I LOVE THIS!!!! I am making sugar cookies this weekend and you’ve inspired me to try this! My favorite holiday cookies are Raspberry Linzer Cookies yummmmm
My favourite Christmas cookie is the slice and bake fruit cake cookie!
I really like rugelach. You can put in different fillings and they are not difficult to make
I actually love iced oatmeal cookies! I found a recipe that I HAVE to try soon or I am going to go crazy! 🙂
Wow, this looks absolutely incredible!
My favorite holiday cookie is the classic chocolate chip!
Snickerdoodle… btw the tree looks gorgeous.
This is the first time I’ve ever seen that cookie recipe anywhere since my sister-in-law showed it to me 12 years ago. I LOVE sugar cookies made with sour cream; they are our classic christmas cookie because they roll out so easily, keep their shape, and taste amazing. In our house we actually frost them with a butter-icing (seriously, butter, powdered sugar, vanilla, milk; that’s it). One of these days I want to figure out how to make a good CHOCOLATE sugar cookie on this base, but in the meantime these are still our classic!

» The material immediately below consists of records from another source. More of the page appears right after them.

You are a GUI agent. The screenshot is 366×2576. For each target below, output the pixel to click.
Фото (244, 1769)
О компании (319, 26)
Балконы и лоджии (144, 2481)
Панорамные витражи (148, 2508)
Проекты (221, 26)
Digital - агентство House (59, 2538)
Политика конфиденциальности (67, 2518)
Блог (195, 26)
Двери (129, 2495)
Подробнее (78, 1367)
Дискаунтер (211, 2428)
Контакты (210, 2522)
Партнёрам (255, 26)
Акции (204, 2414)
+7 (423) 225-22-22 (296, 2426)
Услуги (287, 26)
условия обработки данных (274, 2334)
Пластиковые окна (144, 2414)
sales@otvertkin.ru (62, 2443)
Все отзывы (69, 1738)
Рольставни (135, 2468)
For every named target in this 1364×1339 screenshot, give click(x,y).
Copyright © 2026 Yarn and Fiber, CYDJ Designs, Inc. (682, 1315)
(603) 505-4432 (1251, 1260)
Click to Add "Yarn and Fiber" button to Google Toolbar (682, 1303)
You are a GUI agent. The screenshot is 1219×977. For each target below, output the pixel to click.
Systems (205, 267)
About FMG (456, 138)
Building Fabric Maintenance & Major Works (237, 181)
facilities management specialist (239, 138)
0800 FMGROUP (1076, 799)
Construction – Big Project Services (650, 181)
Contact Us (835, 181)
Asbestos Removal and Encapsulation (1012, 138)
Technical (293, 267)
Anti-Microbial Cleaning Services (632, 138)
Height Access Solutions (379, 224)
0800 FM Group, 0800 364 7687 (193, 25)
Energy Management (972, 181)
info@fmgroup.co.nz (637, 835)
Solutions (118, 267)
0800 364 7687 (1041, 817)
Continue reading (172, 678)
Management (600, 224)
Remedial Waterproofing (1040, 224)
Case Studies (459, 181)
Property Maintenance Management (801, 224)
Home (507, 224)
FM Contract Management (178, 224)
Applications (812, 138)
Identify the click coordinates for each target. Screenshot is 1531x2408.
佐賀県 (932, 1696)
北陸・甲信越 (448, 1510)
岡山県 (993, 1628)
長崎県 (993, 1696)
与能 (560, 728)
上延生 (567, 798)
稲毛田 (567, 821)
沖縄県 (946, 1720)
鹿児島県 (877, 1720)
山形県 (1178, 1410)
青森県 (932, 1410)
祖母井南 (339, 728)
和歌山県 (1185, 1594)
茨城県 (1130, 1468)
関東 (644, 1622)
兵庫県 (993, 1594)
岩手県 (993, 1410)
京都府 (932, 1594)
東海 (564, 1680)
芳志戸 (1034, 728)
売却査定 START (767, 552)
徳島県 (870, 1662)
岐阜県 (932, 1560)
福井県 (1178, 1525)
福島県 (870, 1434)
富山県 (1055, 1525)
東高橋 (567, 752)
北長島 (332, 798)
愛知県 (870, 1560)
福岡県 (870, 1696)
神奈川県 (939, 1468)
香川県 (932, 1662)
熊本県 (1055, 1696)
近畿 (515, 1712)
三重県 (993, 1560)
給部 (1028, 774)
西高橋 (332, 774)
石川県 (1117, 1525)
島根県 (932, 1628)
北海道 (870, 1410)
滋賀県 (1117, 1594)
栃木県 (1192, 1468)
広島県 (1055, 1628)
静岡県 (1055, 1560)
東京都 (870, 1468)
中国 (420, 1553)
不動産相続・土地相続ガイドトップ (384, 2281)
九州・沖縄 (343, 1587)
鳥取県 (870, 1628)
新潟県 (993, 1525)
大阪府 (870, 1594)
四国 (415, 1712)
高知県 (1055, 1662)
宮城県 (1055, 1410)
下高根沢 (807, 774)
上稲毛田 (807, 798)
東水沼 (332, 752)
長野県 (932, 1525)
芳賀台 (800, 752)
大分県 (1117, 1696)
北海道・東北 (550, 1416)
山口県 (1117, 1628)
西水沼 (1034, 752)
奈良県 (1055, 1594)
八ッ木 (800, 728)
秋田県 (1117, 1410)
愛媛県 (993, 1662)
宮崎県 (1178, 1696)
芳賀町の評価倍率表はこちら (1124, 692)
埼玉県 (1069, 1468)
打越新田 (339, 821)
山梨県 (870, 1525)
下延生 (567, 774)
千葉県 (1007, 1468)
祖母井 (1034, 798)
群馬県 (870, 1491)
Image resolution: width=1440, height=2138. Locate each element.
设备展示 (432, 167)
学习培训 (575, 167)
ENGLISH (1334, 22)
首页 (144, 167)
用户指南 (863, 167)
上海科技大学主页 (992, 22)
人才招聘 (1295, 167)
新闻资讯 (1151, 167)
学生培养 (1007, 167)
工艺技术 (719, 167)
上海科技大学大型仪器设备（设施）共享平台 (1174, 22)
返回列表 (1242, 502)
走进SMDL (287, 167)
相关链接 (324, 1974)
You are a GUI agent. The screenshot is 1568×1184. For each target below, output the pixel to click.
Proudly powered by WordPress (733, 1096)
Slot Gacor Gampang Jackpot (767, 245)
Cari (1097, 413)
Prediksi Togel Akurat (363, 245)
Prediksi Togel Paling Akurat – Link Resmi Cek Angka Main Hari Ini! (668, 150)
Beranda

My favorite Holiday cookies are now officially these! I made these today and you’re right, the sour cream made all the difference! I always make cut out sugar cookies with my niece and nephews during Christmas and on Christmas eve we frost them for Santa. These are the cookies I’ll be making this year! I LOVED them, so thanks for the recipe! And it’s so nice of you to give away the cookie cutters! I love your blog, so keep it up!
My favorite Christmas cookie is peppernuts (german cookie) My grandmother made a soft sugar cookie with cream from their cows and it sounds alot like this. Gonna try it to see if it’s the same one.
Our favorite Christmas cookies are Snickerdoodles. We also like to make star-shaped sugar cookies, decorated with different colors of icing. Either one is just right for munching after our daughter goes to sleep and we share a bottle of champagne while wrapping Christmas presents and watching A Christmas Story over and over until all the presents are wrapped and under the tree.
My favorite would have to be the spritz cookies (the ones shaped likes trees and such)- yummmy! But I need to find a recipe that does not use sugar or dairy products now 🙁
Favorite holiday cookie HAS to be the snowball cookies! Sugar cookie dough wrapped around a peppermint Hershey's Kiss!
My favorite holiday cookie is called Santa’s Whiskers. It’s a basic sugar cookie recipe with added bits of maraschino cherries and sweetened coconut!
So many favorites to choose from but for holiday baking the sour cream sugar cookie wins! I use a petit four glace icing & decorate with a variety of butter frosting colors…yum & fun!!!